(Direction 1):
Write the stretch of entries from the start of the entries through the line containing "(x=20, y=119)" as a JSON list of strings, one string per line, with blank lines omitted.

# so I'm stupid... another reason I don't do this full time.



## jdramirez (Jun 7, 2014)

It is a tale as old as time. I transferred images from one event to my hard drive... looks as though they all moved over, but no.... I eclipsed 9999 images which means it saved the last part of the event to another folder... which I didn't transfer over. And I formatted in camera the next day... but I don't think it was a complete format, so I can salvage most of the lost images.

Honestly, it isn't a big deal... it was just the last game of my daughter's softball season... and I have five of the six innings documented so no one will notice... but that was just dumb.

And I can only imagine if I lost a client's images... so I bare my incompetent soul to y'all... because when people say I should be a photographer full time, I know the reasons why they are wrong.


----------



## unfocused (Jun 7, 2014)

When people talk nostalgically about film, I remember:

Film slips off take-up spool. Shoot 48 exposures of nothing before thinking: Wow! That's a really long roll of film;

Better put some film in the camera. Open camera back. Oh, film was already in the camera...exposed;

Film sticks together on developing reel. Best shots are always the ones destroyed;

Pour the developer out of the tank. Hmm, smells like fixer...oh oh!

Fire call comes in over the police radio. Rush to the scene. Shoot flames coming out of building. Switch film. Wait! the ISO dial says 400, but that was slide film;

That print looks pretty good, lets flip on the lights...who left the box of paper open!

Just shot six rolls of film of championship game. Loading the film now. In walks someone. Light flip: "Anybody in here?"

I could go on and on. I definitely don't miss the film era.


----------



## neuroanatomist (Jun 7, 2014)

How do you transfer images? With a card reader, you generally see the folder architecture, so you'd see the '101' folder. 

Personally, I have extra cards - the card with the images doesn't get formatted until the set is at least triaged (so I know it's complete) and stored on the internal SSD and at least one external HDD.

(Direction 2):
In the forum thread about the lost photos, how many innings of the softball game does the first poster say are documented?

(Entries shown):
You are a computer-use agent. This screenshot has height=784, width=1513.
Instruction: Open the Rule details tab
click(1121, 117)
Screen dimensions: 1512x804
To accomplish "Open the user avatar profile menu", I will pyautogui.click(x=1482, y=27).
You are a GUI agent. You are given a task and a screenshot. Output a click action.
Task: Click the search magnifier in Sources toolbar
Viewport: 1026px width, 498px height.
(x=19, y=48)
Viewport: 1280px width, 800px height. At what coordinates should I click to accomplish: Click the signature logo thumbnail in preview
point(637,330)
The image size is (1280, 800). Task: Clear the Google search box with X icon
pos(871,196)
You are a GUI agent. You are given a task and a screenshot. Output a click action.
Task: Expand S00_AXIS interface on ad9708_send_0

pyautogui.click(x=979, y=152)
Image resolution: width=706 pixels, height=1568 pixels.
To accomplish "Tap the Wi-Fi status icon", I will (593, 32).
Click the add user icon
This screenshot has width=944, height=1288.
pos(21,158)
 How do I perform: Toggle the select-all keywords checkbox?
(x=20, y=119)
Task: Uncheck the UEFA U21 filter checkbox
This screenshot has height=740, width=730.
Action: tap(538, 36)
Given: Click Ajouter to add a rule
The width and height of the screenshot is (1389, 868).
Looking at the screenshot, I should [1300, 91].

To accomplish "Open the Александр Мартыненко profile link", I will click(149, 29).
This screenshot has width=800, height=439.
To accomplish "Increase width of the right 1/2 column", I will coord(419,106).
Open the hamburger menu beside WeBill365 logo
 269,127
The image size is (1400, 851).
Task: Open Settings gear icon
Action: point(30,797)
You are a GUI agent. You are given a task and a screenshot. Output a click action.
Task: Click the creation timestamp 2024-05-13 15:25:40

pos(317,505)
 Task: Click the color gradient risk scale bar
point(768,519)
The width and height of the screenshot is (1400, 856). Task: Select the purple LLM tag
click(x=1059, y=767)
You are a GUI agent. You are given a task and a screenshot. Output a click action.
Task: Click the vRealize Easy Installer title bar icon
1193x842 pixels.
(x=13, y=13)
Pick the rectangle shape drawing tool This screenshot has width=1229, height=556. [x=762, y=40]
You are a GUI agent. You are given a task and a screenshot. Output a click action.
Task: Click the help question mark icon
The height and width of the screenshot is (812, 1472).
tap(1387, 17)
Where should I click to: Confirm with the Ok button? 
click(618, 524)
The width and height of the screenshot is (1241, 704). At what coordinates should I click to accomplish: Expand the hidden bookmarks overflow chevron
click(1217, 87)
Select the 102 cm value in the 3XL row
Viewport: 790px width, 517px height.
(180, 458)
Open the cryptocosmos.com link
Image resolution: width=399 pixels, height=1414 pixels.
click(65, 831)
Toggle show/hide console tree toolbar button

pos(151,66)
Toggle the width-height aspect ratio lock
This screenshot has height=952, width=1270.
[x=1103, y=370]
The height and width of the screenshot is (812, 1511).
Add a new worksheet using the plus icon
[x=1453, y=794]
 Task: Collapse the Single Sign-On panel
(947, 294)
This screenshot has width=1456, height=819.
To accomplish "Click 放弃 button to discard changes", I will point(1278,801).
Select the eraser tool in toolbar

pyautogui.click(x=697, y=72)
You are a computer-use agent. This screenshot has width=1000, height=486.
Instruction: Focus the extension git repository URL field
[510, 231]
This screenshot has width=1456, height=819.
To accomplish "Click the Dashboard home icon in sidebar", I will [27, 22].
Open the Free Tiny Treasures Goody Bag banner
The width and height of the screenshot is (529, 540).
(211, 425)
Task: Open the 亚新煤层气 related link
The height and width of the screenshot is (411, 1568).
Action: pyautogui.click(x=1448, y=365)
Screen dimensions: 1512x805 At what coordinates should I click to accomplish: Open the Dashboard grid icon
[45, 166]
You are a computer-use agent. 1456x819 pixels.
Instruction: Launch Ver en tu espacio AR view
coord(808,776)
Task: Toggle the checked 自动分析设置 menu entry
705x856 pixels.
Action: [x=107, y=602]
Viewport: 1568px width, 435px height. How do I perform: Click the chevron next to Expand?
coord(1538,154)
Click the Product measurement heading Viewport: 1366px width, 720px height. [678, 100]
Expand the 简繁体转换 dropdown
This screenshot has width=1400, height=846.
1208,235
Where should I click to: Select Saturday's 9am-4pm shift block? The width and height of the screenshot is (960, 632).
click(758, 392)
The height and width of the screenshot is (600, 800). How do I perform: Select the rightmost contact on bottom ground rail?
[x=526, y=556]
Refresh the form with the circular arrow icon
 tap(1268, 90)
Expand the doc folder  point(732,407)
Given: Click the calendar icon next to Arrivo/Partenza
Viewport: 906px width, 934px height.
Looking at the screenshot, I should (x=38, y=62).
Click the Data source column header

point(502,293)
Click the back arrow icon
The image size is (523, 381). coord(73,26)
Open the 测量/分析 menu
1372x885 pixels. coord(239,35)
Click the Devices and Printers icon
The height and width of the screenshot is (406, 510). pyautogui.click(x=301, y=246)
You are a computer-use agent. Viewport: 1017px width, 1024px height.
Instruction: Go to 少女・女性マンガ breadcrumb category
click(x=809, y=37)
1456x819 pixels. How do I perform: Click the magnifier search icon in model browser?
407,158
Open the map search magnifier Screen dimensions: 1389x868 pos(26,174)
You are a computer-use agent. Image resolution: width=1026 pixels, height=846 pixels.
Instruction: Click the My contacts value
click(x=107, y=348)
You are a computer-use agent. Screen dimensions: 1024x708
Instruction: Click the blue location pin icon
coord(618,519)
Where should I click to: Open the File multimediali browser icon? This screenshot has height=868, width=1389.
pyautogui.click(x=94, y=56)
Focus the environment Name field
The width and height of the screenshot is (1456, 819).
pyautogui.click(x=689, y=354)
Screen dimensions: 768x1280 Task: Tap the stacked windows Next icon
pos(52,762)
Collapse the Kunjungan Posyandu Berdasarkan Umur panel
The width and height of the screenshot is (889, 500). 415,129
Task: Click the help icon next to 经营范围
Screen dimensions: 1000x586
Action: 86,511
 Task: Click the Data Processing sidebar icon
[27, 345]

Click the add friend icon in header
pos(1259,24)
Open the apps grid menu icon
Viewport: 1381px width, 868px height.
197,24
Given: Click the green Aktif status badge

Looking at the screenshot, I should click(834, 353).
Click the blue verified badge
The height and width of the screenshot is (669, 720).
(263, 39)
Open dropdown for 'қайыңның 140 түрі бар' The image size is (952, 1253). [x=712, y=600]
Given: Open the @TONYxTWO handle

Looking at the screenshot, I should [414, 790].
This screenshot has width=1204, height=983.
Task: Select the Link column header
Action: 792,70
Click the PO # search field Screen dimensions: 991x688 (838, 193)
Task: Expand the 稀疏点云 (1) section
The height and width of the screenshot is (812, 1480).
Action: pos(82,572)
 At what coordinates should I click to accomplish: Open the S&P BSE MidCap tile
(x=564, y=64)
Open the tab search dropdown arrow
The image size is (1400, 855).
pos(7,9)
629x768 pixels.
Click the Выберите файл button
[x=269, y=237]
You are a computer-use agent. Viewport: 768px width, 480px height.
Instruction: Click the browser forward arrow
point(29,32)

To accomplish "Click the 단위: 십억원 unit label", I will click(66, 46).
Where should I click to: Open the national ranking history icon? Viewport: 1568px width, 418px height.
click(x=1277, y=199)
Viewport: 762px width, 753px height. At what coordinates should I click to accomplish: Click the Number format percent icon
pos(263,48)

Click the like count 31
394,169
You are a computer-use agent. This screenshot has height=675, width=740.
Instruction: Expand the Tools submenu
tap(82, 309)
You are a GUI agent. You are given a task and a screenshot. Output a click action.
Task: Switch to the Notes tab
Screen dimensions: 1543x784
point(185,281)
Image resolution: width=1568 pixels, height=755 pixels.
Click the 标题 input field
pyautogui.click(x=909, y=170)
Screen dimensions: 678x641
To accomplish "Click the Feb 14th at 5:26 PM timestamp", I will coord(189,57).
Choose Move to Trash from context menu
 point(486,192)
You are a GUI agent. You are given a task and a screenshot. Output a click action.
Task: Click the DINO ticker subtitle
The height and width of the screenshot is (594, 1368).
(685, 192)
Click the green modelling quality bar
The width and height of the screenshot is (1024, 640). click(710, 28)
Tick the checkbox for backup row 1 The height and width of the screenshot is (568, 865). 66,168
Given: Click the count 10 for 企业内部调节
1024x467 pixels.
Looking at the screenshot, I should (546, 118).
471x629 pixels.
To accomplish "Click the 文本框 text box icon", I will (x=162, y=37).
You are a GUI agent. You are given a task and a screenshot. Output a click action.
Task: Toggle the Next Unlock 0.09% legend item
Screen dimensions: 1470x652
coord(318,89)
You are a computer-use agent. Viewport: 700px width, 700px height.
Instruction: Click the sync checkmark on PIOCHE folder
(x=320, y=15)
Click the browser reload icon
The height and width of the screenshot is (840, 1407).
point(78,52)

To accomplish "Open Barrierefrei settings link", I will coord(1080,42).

(Task output 1):
[
  "You are a computer-use agent. This screenshot has height=784, width=1513.",
  "Instruction: Open the Rule details tab",
  "click(1121, 117)",
  "Screen dimensions: 1512x804",
  "To accomplish \"Open the user avatar profile menu\", I will pyautogui.click(x=1482, y=27).",
  "You are a GUI agent. You are given a task and a screenshot. Output a click action.",
  "Task: Click the search magnifier in Sources toolbar",
  "Viewport: 1026px width, 498px height.",
  "(x=19, y=48)",
  "Viewport: 1280px width, 800px height. At what coordinates should I click to accomplish: Click the signature logo thumbnail in preview",
  "point(637,330)",
  "The image size is (1280, 800). Task: Clear the Google search box with X icon",
  "pos(871,196)",
  "You are a GUI agent. You are given a task and a screenshot. Output a click action.",
  "Task: Expand S00_AXIS interface on ad9708_send_0",
  "pyautogui.click(x=979, y=152)",
  "Image resolution: width=706 pixels, height=1568 pixels.",
  "To accomplish \"Tap the Wi-Fi status icon\", I will (593, 32).",
  "Click the add user icon",
  "This screenshot has width=944, height=1288.",
  "pos(21,158)",
  " How do I perform: Toggle the select-all keywords checkbox?",
  "(x=20, y=119)"
]

(Task output 2):
Five of the six innings.